It doesn't. In fact, every additional copy I received only adds to my delight.

The message comes from a fellow Baltimorean, Micah Males, who was driving home from a family trip at this time last week. The Males family stopped at a rest area, and noticed a visibly-Orthodox woman with covered hair enter the building. A moment later she hurried back to her car, and her kippah-clad husband went to take his turn -- most probably because they had a child or children asleep in their vehicle.

Meanwhile, our protagonist and his wife went into the building themselves, where Mrs. Males and another woman discovered a stunning diamond ring lying next to the sinks in the rest room. They turned this unbelievable prize over to the lost and found, and when the Males family returned to their car they discussed what she had found. Soon, they realized that few people would ever remove a diamond ring in a rest room -- except for an Orthodox woman washing her hands in preparation for eating bread. And who would forget her ring, except for a woman rushing back to her husband and child outside in the car?

Despite the speed with which they came to this realization, it was not before the other couple had driven off, sans ring. So when they got home, Micah fired off an email, hoping to find the owner.

And this is the email which I have now received so many times. It has taken on a life of its own, with literally thousands of copies in circulation. According to Micah, it is "being circulated to school and synagogue distribution lists, announced from the pulpit on Shabbos, and becoming a hot topic of conversation at social gatherings."

Have you ever seen such a thing? Is there any other society in the world where the discovery of a lost object, whose owner cannot be identified, would prompt an e-mail to friends -- and instantly become a communal cause celebre?

No. Nowhere else. At this point, the rest stop management thinks Micah may be just slightly insane, after one recipient of the email suggested viewing the surveillance film and attempting to read the license plate of the car. "Here I was," he writes, "knowing about the ring in detail, but yet denying ownership. I did not know the true owner, but only had a hunch that it might be someone whom I didn't know. If we could only discover a license plate."

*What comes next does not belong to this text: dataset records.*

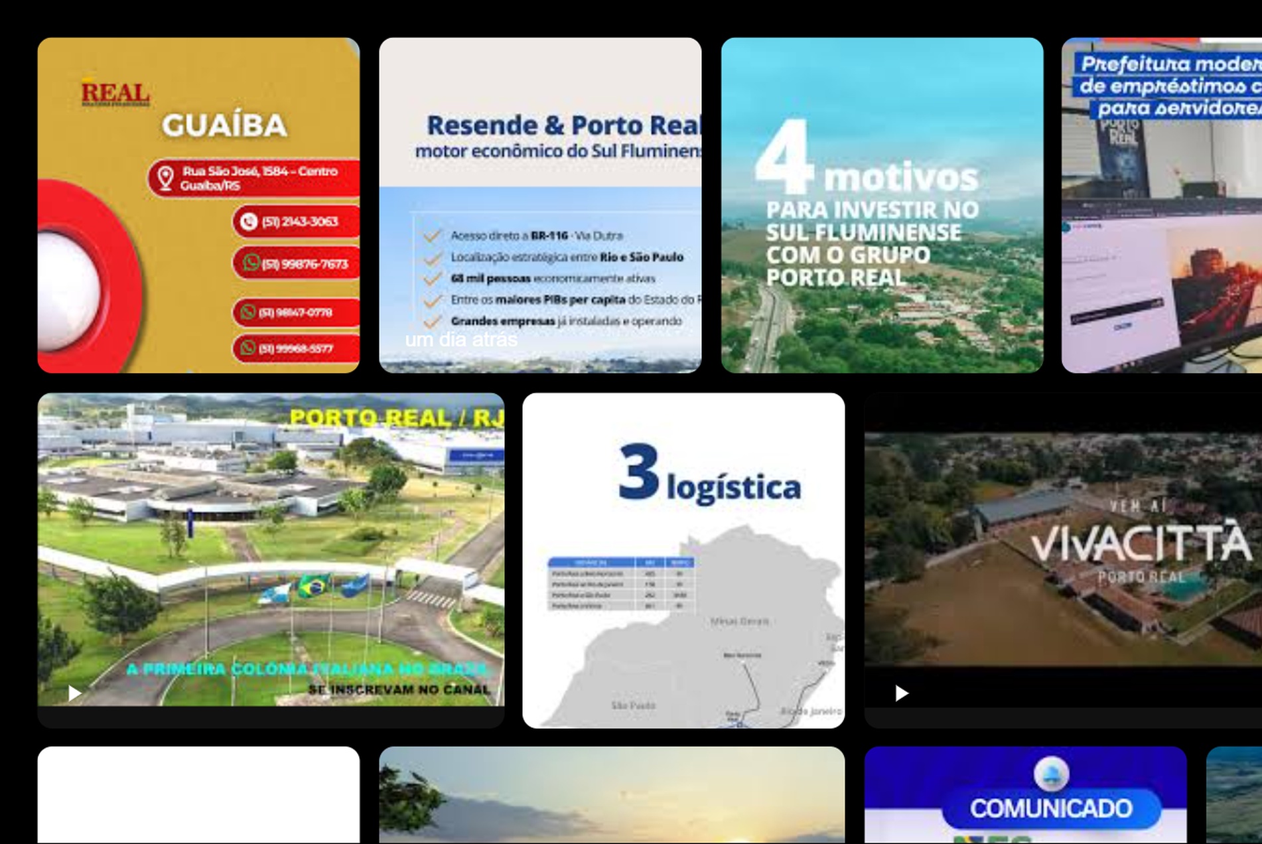The width and height of the screenshot is (1262, 844).
Task: Click the 'um dia atrás' timestamp
Action: pyautogui.click(x=460, y=340)
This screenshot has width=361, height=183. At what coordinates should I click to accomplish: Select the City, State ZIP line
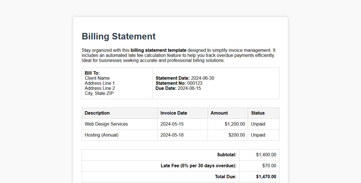(99, 93)
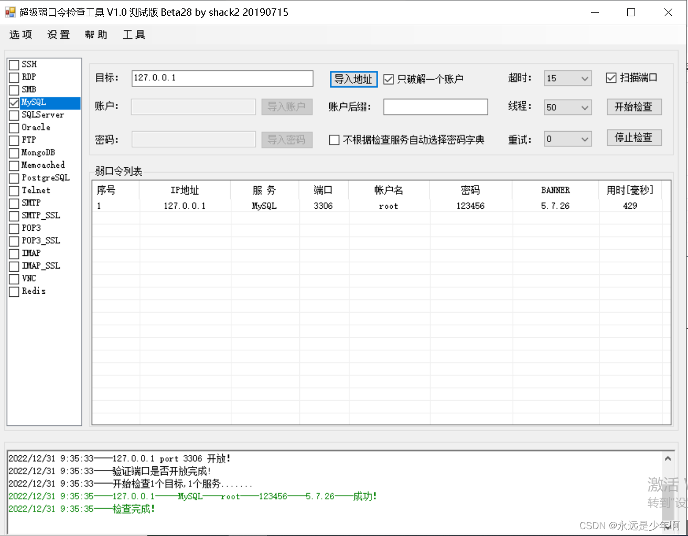
Task: Check the MongoDB service option
Action: point(14,153)
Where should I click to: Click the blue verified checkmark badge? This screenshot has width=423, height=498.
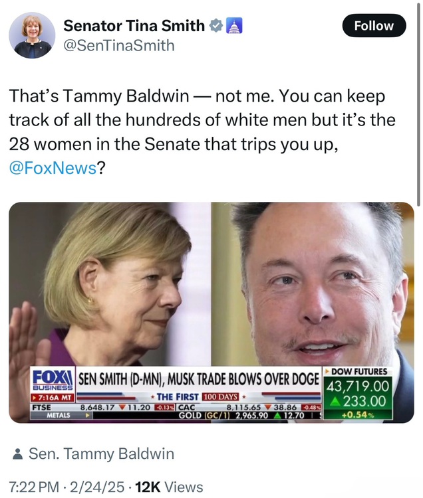pyautogui.click(x=216, y=27)
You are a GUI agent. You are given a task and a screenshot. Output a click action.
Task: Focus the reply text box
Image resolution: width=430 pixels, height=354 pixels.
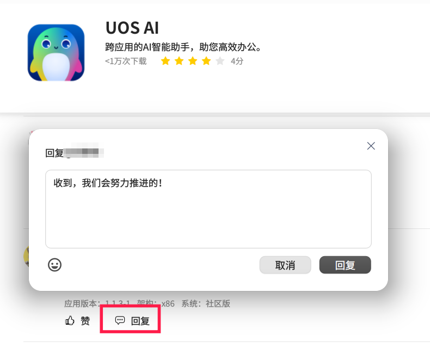(x=208, y=209)
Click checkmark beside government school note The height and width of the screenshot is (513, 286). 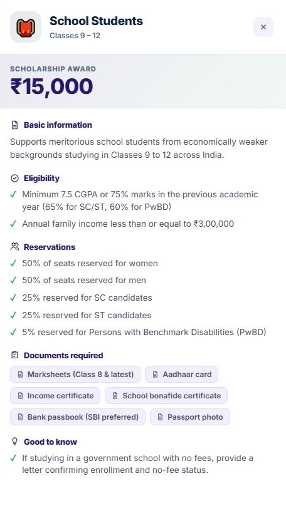click(13, 458)
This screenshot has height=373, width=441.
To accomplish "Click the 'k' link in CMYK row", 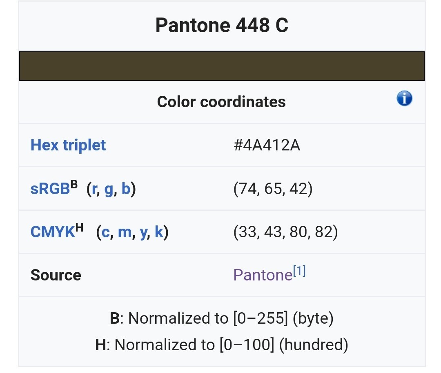I will [159, 232].
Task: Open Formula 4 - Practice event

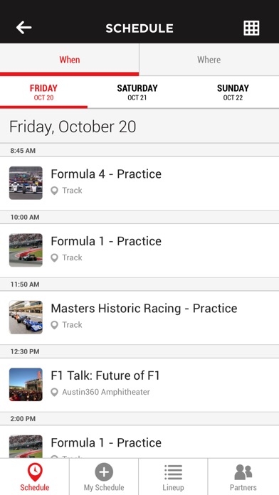Action: 140,183
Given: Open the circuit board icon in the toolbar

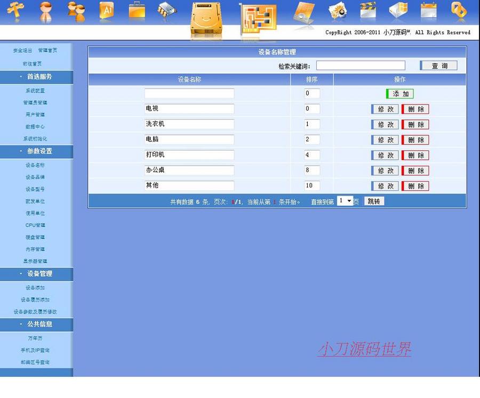Looking at the screenshot, I should 259,19.
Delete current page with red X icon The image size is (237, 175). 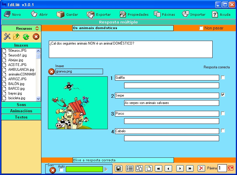202,168
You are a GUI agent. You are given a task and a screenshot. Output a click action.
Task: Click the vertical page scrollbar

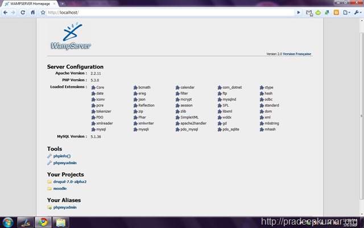tap(362, 116)
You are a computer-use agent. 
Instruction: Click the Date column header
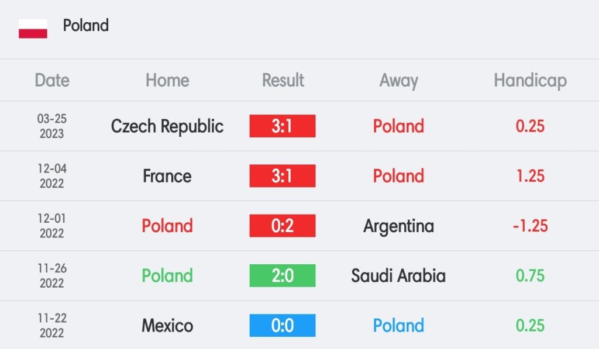(x=52, y=80)
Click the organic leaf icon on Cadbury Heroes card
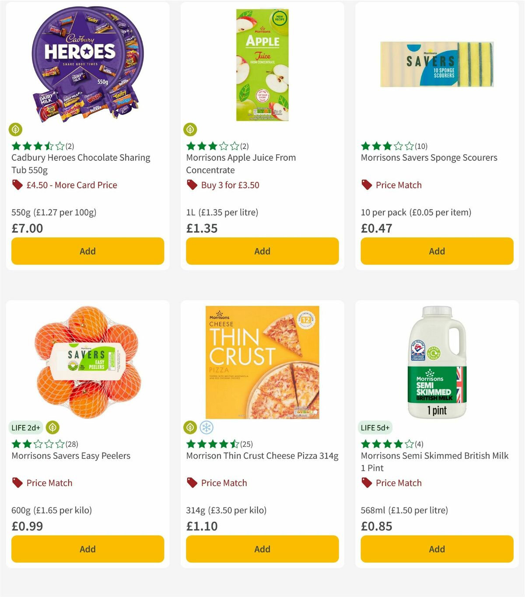The height and width of the screenshot is (597, 525). [16, 130]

To someone raised on "finders keepers, losers weepers," Micah's behavior is incomprehensible. So much time, so much concern, so much effort -- all for some unidentified traveller whom he has never met? And this firestorm of emails? It's not normal! "Normal" is, as you'll learn from this week's feature article, for the wealthy clientele of high-class eateries to walk off with the silverware. Not normal is to try to reach one who lost a ring as if she were a long-lost friend.

Indeed. It's not normal. "Mi ke'amcha Yisrael, goy echad ba'aretz?" Who is like your people Israel, one nation on the earth? Only one nation on earth would behave like that.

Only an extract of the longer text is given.